● **WHAT IS BEING ASKED**
Work through the entries below and report how many lines include "breadcrumb". The number alone is the answer.

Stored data
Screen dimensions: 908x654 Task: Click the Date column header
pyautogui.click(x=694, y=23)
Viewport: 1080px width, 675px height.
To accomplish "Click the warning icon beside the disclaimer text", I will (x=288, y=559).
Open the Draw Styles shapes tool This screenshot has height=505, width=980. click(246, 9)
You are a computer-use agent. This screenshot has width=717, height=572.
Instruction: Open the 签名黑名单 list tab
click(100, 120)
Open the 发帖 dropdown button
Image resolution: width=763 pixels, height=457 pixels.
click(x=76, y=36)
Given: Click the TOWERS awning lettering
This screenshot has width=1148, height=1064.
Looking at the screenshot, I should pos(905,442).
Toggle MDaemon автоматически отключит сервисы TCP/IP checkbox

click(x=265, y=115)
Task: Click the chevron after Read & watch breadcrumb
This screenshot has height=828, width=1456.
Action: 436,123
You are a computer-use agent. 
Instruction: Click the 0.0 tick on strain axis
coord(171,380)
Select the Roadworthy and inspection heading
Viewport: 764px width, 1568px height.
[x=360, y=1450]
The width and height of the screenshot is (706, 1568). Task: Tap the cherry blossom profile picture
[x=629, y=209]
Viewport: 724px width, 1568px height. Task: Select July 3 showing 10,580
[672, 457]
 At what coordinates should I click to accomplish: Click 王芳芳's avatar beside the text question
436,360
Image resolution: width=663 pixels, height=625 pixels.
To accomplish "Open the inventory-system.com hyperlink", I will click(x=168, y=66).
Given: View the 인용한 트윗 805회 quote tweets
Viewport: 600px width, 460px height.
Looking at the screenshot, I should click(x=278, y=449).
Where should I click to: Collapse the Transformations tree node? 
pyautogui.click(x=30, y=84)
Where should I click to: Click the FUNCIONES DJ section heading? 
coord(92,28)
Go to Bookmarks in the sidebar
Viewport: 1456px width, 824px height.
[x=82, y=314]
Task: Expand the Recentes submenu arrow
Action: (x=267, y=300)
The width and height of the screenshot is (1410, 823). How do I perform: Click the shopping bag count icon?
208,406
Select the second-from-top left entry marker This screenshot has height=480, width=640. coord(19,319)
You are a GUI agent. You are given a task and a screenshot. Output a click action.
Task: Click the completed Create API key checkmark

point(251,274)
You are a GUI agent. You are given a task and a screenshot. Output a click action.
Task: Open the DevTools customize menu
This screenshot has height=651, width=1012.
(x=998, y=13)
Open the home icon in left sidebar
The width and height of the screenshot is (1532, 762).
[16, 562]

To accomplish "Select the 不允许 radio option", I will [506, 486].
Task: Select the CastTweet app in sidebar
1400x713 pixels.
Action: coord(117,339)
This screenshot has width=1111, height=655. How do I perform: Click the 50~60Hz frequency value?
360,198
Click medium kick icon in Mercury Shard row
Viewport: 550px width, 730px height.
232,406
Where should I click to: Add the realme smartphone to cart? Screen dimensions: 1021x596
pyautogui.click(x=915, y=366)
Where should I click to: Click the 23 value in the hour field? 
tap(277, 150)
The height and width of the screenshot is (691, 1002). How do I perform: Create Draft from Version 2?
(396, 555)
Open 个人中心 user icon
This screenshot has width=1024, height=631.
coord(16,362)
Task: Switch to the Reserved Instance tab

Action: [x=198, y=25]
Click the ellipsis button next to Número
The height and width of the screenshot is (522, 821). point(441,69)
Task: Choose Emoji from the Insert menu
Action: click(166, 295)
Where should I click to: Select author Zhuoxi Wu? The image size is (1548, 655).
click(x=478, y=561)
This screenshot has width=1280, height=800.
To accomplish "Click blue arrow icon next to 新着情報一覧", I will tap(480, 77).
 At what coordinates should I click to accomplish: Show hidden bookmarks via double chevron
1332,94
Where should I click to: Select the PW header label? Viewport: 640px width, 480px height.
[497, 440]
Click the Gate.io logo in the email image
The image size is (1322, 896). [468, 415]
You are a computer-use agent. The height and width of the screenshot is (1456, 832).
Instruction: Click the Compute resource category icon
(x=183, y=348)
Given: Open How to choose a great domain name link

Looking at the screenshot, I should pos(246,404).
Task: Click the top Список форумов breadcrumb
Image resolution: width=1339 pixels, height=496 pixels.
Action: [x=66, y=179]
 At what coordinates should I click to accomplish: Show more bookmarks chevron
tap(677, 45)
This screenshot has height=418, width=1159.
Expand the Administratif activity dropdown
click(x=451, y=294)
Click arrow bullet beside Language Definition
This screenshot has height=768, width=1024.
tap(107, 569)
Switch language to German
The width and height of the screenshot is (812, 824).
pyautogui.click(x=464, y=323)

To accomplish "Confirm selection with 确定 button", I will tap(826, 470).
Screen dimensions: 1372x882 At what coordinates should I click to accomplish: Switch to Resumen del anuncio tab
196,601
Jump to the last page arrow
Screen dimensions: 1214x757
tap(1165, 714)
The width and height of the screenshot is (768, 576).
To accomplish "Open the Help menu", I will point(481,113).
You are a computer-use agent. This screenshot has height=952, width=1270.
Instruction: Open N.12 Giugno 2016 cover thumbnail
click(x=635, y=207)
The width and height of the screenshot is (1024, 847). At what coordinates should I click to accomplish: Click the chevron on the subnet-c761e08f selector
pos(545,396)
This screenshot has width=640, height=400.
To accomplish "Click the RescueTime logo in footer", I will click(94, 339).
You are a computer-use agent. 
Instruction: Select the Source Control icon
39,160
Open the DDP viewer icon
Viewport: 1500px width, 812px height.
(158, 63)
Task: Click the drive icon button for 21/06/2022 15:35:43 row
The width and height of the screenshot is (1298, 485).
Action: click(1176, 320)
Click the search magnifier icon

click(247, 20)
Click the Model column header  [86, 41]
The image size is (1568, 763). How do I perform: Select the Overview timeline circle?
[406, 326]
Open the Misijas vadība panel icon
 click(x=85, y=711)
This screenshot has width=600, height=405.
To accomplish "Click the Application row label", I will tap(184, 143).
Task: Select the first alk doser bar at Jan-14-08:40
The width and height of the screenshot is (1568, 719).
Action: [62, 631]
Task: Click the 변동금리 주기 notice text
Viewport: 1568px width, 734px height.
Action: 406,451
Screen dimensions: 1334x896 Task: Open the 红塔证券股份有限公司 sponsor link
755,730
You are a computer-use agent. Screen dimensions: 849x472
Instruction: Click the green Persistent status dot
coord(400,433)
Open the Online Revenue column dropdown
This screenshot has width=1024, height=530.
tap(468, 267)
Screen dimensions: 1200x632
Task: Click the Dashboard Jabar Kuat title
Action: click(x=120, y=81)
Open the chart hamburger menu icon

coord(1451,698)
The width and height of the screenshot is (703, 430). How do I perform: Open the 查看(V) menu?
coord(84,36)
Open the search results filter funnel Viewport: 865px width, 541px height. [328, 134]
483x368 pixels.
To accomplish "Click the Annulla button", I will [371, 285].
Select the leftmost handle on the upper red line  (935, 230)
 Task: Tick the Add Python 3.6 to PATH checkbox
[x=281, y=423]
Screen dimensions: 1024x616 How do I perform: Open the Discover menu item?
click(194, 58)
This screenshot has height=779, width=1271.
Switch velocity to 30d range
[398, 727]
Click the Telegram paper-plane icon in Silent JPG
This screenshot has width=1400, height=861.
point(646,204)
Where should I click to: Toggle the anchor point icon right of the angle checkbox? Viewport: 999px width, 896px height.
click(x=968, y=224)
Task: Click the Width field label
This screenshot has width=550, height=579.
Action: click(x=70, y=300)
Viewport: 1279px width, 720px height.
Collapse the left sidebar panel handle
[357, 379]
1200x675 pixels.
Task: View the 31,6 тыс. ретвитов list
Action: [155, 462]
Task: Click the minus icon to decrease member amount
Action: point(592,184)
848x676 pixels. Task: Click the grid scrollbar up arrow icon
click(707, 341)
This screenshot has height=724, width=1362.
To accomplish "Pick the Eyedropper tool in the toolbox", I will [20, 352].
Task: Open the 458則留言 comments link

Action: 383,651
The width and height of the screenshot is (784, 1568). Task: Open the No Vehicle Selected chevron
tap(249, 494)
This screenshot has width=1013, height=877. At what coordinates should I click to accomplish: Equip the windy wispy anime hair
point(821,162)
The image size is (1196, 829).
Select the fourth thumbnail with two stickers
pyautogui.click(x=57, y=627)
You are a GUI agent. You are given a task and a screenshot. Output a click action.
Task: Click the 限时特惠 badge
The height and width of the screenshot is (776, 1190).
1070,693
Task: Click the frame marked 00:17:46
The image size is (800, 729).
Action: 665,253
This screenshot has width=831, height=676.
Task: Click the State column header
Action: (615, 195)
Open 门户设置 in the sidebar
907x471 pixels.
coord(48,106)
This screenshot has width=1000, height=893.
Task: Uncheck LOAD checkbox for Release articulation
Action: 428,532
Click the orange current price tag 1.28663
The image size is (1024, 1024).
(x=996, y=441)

● **EXERCISE RESPONSE**
2